Alteration in Obstructive Apnea Pattern Induced by Changes in Oxygen- and Carbon-Dioxide—inspired Concentrations

Abstract
In patients with obstructive apnea, it was hypothesized that stimulation of the ventilatory system by hypercapnia during sleep would increase pharyngeal inspiratory muscle activity and thereby increase upper airway caliber. We predicted that this increase in caliber would decrease the number of apneas and sleep time spent apneic. In contrast, suppression of the ventilatory system activity with hyperoxia was predicted to decrease both inspiratory muscle activity and pharyngeal caliber and thereby increase the number of apneas and apnea time. In all 7 patients with symptomatic obstructive sleep apnea studied, 3 with upper airway narrowing obvious during wakefulness, inhalation of 3 to 6% CO2 preferentially stimulated upper airway inspiratory muscle tonic electrical activity relative to the activity of chest wall inspiratory muscles and diminished periodic breathing. Apnea time decreased from 60 ± 2% (mean ± SEM) of sleep time during ambient air inhalation to 12 ± 3% during CO2 inhalation; 50% O2 had the reverse effect on inspiratory muscle tonic electrical activity and increased apnea time to 75 ± 5% of sleep time.
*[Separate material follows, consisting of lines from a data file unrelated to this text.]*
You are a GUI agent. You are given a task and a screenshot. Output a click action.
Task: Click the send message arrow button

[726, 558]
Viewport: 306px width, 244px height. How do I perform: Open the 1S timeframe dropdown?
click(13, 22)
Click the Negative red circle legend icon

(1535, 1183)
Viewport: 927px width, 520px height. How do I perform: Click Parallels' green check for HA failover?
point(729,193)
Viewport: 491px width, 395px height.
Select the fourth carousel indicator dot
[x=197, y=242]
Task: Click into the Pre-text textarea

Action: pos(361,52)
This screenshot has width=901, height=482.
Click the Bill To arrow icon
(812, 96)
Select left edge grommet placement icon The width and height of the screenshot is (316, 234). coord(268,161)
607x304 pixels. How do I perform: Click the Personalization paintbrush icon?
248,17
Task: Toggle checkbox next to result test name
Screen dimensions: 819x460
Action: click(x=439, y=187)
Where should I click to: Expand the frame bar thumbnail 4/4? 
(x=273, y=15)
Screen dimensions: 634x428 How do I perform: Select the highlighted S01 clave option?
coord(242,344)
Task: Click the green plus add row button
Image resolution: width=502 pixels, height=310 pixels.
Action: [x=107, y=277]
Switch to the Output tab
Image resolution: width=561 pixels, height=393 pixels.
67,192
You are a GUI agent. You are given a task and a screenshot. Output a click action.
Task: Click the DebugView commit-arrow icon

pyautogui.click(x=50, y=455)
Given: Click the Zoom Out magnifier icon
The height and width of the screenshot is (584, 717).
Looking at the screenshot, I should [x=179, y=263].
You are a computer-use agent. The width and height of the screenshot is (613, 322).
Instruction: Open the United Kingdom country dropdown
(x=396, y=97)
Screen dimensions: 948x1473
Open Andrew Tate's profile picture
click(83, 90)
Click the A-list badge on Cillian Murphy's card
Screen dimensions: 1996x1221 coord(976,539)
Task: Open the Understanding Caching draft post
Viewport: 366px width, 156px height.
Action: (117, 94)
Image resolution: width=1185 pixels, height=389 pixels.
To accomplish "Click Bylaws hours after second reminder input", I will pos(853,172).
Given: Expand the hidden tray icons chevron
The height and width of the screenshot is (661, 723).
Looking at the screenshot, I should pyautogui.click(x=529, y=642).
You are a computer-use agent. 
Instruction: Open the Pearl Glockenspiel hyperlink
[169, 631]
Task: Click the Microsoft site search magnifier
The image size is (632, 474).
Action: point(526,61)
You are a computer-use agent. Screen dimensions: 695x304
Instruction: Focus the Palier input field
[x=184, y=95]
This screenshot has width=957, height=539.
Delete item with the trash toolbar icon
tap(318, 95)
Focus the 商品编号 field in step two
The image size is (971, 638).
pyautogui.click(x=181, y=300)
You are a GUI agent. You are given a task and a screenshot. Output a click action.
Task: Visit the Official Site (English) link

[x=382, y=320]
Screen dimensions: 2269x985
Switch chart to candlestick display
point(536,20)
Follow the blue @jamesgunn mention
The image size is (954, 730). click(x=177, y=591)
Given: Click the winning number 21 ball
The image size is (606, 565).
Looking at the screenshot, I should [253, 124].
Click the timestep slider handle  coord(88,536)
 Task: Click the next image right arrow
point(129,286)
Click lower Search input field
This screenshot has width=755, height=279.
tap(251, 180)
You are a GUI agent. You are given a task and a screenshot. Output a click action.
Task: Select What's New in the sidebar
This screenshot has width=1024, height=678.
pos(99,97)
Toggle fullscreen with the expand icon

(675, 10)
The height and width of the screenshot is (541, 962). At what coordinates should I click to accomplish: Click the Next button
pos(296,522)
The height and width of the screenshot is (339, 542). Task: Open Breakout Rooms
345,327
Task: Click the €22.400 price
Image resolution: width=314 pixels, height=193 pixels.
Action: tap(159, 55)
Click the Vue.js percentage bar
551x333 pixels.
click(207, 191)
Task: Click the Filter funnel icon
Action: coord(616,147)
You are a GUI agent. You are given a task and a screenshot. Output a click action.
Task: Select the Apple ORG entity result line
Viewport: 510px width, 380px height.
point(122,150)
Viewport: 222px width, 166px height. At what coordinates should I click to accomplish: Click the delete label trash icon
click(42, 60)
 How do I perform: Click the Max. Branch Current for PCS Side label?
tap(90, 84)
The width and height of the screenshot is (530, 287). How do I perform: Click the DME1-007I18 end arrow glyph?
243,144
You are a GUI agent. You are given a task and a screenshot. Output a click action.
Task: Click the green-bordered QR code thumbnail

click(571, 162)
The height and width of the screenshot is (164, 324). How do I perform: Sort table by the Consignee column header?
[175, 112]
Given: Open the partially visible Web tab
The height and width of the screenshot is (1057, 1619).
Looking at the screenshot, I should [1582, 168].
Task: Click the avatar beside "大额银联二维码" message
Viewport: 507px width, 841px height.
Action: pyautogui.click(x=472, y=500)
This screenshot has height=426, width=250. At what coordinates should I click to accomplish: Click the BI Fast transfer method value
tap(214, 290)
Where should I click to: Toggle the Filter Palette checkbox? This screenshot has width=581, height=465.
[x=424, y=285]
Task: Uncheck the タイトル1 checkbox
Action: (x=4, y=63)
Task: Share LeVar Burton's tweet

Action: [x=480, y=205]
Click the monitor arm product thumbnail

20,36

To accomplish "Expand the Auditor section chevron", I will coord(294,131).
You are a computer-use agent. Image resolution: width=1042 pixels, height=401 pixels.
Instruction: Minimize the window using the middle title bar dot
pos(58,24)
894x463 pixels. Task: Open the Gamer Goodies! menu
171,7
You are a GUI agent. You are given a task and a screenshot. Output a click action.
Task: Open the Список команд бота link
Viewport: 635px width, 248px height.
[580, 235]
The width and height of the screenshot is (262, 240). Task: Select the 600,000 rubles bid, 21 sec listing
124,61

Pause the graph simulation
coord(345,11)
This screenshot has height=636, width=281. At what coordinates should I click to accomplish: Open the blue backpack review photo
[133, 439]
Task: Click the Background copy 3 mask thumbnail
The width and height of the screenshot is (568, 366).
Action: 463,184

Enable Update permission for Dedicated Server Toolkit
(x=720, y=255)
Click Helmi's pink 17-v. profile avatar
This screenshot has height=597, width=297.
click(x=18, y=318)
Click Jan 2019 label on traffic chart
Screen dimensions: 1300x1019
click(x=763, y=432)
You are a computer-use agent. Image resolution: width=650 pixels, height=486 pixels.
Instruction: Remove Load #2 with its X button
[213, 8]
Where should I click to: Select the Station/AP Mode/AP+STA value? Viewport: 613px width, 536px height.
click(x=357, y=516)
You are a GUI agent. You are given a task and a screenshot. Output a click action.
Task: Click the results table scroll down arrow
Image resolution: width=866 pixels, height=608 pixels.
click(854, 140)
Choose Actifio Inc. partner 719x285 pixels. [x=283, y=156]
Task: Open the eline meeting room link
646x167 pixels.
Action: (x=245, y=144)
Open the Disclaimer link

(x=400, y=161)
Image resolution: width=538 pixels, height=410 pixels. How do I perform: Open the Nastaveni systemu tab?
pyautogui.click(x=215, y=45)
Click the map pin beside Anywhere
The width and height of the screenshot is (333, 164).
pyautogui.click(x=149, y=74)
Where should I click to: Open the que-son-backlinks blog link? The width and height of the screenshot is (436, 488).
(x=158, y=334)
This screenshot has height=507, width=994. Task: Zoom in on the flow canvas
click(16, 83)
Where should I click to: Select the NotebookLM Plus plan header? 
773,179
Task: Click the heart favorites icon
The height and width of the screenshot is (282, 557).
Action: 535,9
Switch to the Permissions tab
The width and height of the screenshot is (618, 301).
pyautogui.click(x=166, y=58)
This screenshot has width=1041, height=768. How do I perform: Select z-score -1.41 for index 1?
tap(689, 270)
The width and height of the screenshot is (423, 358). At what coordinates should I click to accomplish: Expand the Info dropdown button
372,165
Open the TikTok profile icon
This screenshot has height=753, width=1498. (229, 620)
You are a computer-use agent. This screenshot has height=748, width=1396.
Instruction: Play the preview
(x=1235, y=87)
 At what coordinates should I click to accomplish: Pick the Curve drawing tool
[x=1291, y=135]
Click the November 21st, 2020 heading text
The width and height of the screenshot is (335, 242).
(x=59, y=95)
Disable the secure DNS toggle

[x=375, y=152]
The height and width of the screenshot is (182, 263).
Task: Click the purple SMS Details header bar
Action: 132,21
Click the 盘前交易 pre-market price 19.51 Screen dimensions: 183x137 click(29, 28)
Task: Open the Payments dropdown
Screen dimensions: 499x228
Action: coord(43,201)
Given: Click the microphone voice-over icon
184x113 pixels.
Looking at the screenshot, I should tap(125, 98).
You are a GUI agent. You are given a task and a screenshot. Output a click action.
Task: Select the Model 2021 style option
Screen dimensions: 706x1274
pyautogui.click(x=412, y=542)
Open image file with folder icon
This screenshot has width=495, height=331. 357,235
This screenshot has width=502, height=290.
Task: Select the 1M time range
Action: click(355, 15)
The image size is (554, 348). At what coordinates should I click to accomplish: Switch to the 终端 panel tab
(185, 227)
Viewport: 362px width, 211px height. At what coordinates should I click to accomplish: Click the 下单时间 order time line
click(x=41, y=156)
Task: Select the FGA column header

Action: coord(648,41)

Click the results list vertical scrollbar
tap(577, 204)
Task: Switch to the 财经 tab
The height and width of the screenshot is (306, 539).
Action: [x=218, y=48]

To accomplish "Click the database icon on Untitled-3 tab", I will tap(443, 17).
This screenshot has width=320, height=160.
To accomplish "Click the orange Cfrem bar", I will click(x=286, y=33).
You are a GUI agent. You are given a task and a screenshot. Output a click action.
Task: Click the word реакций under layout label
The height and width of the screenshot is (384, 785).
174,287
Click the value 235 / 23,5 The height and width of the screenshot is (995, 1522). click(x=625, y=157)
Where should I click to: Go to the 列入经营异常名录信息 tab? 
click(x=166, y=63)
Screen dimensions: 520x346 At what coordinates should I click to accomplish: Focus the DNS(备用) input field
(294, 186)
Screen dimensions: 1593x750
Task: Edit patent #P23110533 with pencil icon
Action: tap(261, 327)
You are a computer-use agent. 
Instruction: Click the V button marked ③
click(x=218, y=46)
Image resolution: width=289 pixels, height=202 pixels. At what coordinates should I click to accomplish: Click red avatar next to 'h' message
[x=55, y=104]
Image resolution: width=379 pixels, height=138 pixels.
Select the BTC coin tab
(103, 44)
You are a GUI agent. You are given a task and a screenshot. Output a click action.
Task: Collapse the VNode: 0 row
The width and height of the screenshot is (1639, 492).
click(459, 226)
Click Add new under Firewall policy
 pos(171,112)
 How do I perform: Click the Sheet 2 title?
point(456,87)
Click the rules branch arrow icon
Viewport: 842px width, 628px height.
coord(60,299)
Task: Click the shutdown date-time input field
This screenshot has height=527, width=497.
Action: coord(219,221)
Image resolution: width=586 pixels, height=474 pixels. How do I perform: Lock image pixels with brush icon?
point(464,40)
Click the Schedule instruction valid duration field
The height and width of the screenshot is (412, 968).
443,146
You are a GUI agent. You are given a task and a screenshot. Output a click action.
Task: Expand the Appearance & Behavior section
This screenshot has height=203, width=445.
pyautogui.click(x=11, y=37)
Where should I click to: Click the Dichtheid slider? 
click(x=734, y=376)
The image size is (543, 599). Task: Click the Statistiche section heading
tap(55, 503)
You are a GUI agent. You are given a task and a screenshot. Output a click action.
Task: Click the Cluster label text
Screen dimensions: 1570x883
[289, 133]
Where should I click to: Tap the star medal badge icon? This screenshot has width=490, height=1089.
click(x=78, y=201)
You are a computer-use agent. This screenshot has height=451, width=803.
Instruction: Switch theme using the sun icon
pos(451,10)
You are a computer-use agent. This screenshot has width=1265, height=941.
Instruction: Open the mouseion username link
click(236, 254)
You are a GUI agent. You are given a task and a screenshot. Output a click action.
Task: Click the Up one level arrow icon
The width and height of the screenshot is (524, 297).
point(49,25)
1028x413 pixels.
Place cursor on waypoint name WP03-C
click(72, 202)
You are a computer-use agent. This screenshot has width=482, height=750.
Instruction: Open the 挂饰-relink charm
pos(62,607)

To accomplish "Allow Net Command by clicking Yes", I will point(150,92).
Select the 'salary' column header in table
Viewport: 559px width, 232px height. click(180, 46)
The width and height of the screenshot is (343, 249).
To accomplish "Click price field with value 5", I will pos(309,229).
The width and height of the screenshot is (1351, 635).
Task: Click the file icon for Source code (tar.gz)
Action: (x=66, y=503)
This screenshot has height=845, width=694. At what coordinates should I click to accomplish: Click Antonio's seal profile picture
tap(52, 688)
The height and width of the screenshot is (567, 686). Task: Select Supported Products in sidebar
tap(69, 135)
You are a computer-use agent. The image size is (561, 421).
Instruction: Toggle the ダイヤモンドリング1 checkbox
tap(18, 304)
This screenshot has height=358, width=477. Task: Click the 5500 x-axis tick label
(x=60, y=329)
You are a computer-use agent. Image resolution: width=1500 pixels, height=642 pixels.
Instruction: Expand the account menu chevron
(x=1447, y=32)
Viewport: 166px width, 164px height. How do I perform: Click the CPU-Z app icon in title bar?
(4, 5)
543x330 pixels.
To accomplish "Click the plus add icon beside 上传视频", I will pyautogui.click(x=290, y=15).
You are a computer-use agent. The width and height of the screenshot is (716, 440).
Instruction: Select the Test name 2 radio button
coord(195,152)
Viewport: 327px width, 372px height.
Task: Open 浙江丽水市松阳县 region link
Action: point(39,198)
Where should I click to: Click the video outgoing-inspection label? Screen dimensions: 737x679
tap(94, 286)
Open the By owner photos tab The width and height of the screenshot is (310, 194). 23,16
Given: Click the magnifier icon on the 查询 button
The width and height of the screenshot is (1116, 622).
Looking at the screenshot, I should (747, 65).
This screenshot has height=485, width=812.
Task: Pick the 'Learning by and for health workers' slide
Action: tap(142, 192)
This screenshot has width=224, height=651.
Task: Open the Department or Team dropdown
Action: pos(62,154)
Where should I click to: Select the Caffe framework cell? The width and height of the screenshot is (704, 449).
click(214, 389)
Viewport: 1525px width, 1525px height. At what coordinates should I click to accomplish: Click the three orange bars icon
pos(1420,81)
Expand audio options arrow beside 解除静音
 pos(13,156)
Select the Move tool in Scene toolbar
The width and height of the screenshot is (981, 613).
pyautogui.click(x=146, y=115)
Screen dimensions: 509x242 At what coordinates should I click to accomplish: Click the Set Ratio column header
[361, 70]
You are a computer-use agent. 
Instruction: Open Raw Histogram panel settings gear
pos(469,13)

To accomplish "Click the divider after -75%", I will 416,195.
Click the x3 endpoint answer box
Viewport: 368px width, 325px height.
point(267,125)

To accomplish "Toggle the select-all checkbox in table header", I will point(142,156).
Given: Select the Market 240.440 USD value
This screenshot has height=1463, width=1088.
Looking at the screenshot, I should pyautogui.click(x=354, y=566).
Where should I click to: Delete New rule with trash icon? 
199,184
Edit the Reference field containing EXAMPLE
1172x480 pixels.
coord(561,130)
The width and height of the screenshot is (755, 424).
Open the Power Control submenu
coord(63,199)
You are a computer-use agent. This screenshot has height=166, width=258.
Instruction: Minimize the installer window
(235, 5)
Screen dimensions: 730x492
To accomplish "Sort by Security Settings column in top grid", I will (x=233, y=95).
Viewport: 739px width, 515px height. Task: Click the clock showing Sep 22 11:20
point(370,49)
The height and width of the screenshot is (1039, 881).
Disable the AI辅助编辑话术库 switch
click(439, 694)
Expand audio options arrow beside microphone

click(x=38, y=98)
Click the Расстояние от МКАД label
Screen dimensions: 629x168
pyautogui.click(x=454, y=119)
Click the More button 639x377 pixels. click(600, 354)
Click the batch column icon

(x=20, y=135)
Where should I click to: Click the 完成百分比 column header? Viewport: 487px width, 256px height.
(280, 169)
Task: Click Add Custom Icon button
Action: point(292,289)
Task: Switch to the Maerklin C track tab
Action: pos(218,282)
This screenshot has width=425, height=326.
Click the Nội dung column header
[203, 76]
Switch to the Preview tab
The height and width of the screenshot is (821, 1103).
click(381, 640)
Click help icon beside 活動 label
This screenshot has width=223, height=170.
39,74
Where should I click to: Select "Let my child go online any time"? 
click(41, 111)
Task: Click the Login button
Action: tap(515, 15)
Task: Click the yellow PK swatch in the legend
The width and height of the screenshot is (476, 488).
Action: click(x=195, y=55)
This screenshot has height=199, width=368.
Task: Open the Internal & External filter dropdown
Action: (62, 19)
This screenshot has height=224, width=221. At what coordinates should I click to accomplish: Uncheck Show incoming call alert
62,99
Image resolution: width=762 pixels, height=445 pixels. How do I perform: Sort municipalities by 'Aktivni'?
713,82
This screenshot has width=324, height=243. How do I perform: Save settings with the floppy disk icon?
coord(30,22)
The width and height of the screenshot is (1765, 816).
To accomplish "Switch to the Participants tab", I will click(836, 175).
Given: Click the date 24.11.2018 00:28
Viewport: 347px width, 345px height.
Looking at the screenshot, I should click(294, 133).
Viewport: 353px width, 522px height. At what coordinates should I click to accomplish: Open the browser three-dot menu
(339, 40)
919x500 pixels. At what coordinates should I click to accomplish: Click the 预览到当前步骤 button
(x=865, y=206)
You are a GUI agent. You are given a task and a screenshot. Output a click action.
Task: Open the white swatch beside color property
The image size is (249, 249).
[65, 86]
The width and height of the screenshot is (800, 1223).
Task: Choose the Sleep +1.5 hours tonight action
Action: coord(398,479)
We conclude that manipulation of inspiratory muscle tonic activity and alteration of the pattern of breathing by CO2 and O2 inhalation lead to significant changes in the pattern of upper airway inspiratory collapse during sleep. We speculate that physiologic variables related to the control of upper airway inspiratory muscle function are instrumental in the pathophysiology of obstructive sleep apnea.